If that is too complicated/dense an explanation below is a stripped down example to illustrate the problem.
Here is a simple dummy example of what I would like:
Original file:
1 chr1 10 20 30423
1 chr1 20 30 40556
2 chr1 10 20 73476
2 chr1 20 30 43657
3 chr1 10 20 34656.5
3 chr1 20 30 90848
changed to:
chr1 10 20 30423 73476 34656.5
chr1 20 30 40556 43657 90848
So if any python users have some tips on converting rows to columns that would be really helpful even if you don't have the time to specifically solve this problem I'm finding row to column conversion to be a particularly tricky problem, especially when its conditional on the value in a column (here column 0).
Please let me know if I can clarify the problem. Any help or comments appreciated.
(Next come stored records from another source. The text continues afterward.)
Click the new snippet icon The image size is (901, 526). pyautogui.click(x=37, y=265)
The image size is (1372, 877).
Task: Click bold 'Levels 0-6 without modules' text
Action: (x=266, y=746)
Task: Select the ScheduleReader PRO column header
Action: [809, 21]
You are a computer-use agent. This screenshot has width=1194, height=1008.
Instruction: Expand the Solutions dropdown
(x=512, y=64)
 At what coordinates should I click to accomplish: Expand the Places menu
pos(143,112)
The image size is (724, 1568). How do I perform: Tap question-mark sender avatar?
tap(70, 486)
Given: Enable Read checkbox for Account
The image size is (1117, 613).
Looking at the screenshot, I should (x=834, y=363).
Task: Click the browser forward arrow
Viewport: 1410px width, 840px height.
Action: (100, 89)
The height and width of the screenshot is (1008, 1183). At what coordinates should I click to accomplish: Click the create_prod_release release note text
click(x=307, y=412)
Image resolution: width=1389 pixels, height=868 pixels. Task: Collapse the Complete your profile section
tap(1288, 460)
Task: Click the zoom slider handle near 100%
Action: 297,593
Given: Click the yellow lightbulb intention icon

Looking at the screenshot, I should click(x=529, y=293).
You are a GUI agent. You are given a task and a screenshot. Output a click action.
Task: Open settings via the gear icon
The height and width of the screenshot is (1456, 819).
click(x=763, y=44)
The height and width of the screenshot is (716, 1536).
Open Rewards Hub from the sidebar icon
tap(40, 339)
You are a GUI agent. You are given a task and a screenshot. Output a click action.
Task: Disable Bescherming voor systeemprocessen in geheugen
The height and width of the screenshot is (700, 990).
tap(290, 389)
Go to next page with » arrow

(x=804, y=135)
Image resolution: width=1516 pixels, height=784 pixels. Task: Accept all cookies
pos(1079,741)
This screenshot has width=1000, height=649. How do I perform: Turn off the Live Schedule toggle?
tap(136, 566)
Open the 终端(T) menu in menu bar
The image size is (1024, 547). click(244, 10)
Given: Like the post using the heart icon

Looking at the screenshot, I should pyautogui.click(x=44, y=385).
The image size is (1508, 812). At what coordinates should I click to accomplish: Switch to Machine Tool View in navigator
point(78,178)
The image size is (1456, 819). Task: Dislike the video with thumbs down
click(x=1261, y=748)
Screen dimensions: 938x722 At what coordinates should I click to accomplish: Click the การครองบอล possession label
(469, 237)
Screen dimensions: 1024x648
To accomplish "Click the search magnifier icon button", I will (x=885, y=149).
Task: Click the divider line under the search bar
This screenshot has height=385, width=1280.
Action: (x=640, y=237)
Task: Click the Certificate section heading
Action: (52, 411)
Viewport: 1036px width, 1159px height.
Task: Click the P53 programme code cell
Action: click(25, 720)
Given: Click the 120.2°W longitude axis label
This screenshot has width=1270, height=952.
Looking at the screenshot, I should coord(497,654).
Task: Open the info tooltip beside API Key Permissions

So update: thanks for all your comments, here is what I have come up with so far:
ListofData = [] # make list
individual=1 # only interested in first individual to get list of windows for the chromosome
for line in file('/mnt/genotyping/Alex/wholegenome/LROH/LROHSplitbyChrom/Filtered_by_MappingQuality20/SimpleHomozygosityScore/HomozygosityStatisticsTameratsalllanesMinMQ20chr20'):
line = line.rstrip()
fields = line.split("\t")
if "chr" in line: #avoids header
if int(fields[0]) == individual:
ListofData.extend(fields[2:5]) # add start, end and size of window to list
else: # once iterated through windows, split the list into sets of three, making it one list per line
lol = [ListofData[i:i+3] for i in range(0, len(ListofData), 3)] #list of lists divided into 3's
smallcounter = 0
for i in lol: #for set of 3 in list
for line in file('/mnt/genotyping/Alex/wholegenome/LROH/LROHSplitbyChrom/Filtered_by_MappingQuality20/SimpleHomozygosityScore/HomozygosityStatisticsTameratsalllanesMinMQ20chr20'):
if "chr" in line: # avoids header
line = line.rstrip()
fields = line.split("\t")
if str(fields[2]) == lol.pop(0): #if start position in line matches start position in i
i.extend(fields[9]) #add homozygosity score to list
counter = counter + 1
if smallcounter == 20: #if gone through all individuals in file
smallcounter = 0 #reset counter for next try
print i
I went through the file to get information I wanted in columns 2-4 and put it in a list. Then I broke this list up into groups of 3 which correspond to each line. Then in the second loop I am trying to say for each set of 3 in the list (so for each list in the list) go through the file and if the first position in the list is the same as the start position in the file (fields[2]) then add the score in fields[9] to that list. Then all I would need to do would be print the lists one after the other to get what I am after. However I am having difficulty for the line:
if str(fields[2]) == lol.pop(0):
I want python to look at the first position in the list, which is originally fields[2] and ask if that is the same as the fields[2] position in the line it is looping through. If it is then it should append fields[9] to the list.
Let me know if I need to explain that better.
Thank you very much in advance, your help is really appreciated!